Fragmento citado:

____________________

Cuando el silencio empezó a ser demasiado sonoro, tuvo el gesto de acudir en un pequeño utilitario a la embajada rusa en el Vaticano para condenar la guerra. Algo que parecía un intento de quitar la fuerza y solemnidad propia del líder religioso más influyente del mundo. Parecía querer reducir el impacto de su acción y de la influencia que tiene sobre centenares de millones de católicos en todo el mundo. No quería aparentar presión, como si no fuera directamente con él. De alguna forma, estaba dando la razón a Stalin cuando, antes de la Segunda Guerra Mundial, el sanguinario dictador soviético menospreciaba el poder del Vaticano al preguntar cuántas divisiones tenía el Papa.
Al final, Francisco I ha hablado a un medio y ha tenido que decir el nombre de Putin como responsable de la invasión en unas declaraciones al Corriere della Sera, pero hasta ahí. Incluso al responsabilizar a Putin lo ha hecho de tal forma que parecía más un ataque directo al patriarca ortodoxo ruso Cirilo, un manifiesto y entusiasta admirador de Putin, al que llama monaguillo de Putin por expresar su apoyo a la invasión. Es tan extraño todo que ni siquiera el diario italiano publicó estas declaraciones como entrevista, sino como una especie de informe.
Tan extraño que Francisco I se niega, de forma tajante y reiterada, a visitar Kiev y al presidente ucranianio Zelenski, hasta que antes no le reciba Putin en Moscú. Reconoce el Papa que hizo esta petición a Moscú a través de su cardenal secretario de Estado hace ya semanas. No parece Putin muy preocupado. Ni siquiera le ha respondido. Francisco I no toma en consideración el efecto moral y de apoyo que sería una visita suya a Ucrania. Porque en la entrevista, Francisco I, parece más apenado por no poder protagonizar un acuerdo que permita al menos un alto el fuego que por consolar con su visita a un país que sangra y llora.
La sorpresa no para ahí, porque el Papa añade perlas tan explosivas como la de intentar justificar de alguna forma el comportamiento de Putin con una guerra tan brutal. Llega a decir que «tal vez los gritos de la OTAN a las puertas de Rusia» han llevado al jefe del Kremlin a reaccionar de esta forma. Y remata suavizando la acción del presidente ruso porque, y es cita textual: «un enfado que no puedo decir si fue provocado, pero puede que sí fuese facilitado».
Cuando habla de la guerra, el Papa no habla del sufrimiento, del dolor provocado por las decenas de miles de víctimas o los millones de refugiados. Como si fuera sólo un experto geopolítico se centra en el comercio de armas y explica que «las guerras se hacen para esto: para probar las armas que hemos producido. Esto es lo que ocurrió en la Guerra Civil española antes de la Segunda Guerra Mundial. El comercio de armas es un escándalo y pocos lo combaten».

____________________

Datos:
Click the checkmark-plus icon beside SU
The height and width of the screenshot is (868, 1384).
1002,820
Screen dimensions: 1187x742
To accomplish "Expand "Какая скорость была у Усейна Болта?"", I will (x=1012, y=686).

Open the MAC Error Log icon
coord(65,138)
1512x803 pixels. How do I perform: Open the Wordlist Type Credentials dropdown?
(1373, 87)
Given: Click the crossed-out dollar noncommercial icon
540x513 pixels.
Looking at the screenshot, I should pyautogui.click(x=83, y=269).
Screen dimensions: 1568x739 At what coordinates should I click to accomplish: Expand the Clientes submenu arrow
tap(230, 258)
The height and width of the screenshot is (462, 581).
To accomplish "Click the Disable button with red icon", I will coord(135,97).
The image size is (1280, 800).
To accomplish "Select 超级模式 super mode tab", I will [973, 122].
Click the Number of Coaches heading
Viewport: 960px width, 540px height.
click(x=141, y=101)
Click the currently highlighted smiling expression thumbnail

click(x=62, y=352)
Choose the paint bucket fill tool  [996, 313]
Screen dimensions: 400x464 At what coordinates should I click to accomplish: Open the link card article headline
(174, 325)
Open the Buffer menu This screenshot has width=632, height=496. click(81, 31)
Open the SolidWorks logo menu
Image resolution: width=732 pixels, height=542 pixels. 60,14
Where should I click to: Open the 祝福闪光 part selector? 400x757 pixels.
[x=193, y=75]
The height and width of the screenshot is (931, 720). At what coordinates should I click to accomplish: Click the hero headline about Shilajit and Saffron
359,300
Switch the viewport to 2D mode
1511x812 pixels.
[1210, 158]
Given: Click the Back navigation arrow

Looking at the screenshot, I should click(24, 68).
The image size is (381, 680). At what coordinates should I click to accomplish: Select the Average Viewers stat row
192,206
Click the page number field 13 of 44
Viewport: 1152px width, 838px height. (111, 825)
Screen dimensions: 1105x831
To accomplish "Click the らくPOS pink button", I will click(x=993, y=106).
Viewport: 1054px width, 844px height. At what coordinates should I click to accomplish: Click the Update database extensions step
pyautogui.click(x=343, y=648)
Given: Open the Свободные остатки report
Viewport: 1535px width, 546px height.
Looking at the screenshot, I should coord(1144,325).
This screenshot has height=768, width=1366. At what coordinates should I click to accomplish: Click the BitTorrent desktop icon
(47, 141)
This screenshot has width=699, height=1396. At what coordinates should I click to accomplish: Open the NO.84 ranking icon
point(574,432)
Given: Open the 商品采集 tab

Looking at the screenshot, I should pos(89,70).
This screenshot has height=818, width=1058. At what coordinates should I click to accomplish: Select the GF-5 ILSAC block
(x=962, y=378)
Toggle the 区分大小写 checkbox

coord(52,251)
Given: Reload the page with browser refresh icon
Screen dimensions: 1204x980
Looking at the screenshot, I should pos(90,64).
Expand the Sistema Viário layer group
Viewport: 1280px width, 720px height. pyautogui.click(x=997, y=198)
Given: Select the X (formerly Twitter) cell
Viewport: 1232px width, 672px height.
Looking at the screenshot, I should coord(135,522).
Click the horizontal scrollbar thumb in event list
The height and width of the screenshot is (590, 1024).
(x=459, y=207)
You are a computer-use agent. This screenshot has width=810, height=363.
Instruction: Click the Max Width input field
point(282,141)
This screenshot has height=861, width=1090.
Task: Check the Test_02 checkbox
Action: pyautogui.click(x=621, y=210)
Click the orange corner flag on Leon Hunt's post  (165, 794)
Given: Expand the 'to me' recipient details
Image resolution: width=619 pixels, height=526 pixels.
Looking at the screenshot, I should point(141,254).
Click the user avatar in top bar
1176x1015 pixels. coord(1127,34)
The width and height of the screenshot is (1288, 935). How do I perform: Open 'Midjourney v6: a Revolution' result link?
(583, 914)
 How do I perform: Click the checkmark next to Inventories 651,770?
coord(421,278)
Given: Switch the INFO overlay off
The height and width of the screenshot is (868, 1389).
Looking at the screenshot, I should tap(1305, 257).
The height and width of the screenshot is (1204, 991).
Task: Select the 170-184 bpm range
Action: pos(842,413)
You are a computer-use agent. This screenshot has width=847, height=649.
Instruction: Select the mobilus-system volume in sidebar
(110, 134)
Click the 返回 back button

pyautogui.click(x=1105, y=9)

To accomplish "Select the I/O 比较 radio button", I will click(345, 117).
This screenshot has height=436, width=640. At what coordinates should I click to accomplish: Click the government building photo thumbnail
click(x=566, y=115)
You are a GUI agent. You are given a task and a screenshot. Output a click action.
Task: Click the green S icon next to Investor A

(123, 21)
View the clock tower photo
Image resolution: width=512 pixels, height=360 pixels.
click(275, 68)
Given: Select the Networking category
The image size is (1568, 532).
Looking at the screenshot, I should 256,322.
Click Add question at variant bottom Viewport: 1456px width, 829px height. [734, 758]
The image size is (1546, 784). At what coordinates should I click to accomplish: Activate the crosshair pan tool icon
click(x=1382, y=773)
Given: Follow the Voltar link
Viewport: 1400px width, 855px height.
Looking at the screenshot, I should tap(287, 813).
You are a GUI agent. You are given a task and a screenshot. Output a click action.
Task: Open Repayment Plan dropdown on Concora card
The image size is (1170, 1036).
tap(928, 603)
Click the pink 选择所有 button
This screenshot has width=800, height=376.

____________________

Ejercicios:
(a) Reescribe en forma de lista breve el párrafo del fragmento citado que empieza con «La sorpresa no para ahí», conservando sus datos principales.
(b) Reproduce sin cambios el tramo del fragmento citado que comienza con «Cuando el silencio» y sigue hasta «tenía el Papa.».
(c) Di si cada una de estas afirmaciones concuerda con el fragmento citado, respondiendo sí o no y citando literalmente las palabras del texto que lo deciden: (i) el Papa pidió a Moscú, a través de su cardenal secretario de Estado, ser recibido por Putin; (ii) Putin respondió a esa petición; (iii) el Corriere della Sera publicó las declaraciones del Papa como entrevista.

Soluciones:
(a)
- El Papa intenta justificar de alguna forma el comportamiento de Putin en una guerra tan brutal.
- Sugiere que «tal vez los gritos de la OTAN a las puertas de Rusia» llevaron al jefe del Kremlin a reaccionar así.
- Suaviza la acción del presidente ruso al hablar de un enfado que no puede decir si fue provocado, pero que quizá sí fue «facilitado».

(b)
Cuando el silencio empezó a ser demasiado sonoro, tuvo el gesto de acudir en un pequeño utilitario a la embajada rusa en el Vaticano para condenar la guerra. Algo que parecía un intento de quitar la fuerza y solemnidad propia del líder religioso más influyente del mundo. Parecía querer reducir el impacto de su acción y de la influencia que tiene sobre centenares de millones de católicos en todo el mundo. No quería aparentar presión, como si no fuera directamente con él. De alguna forma, estaba dando la razón a Stalin cuando, antes de la Segunda Guerra Mundial, el sanguinario dictador soviético menospreciaba el poder del Vaticano al preguntar cuántas divisiones tenía el Papa.

(c)
(i) Sí: «Reconoce el Papa que hizo esta petición a Moscú a través de su cardenal secretario de Estado hace ya semanas.»
(ii) No: «Ni siquiera le ha respondido.»
(iii) No: «ni siquiera el diario italiano publicó estas declaraciones como entrevista, sino como una especie de informe.»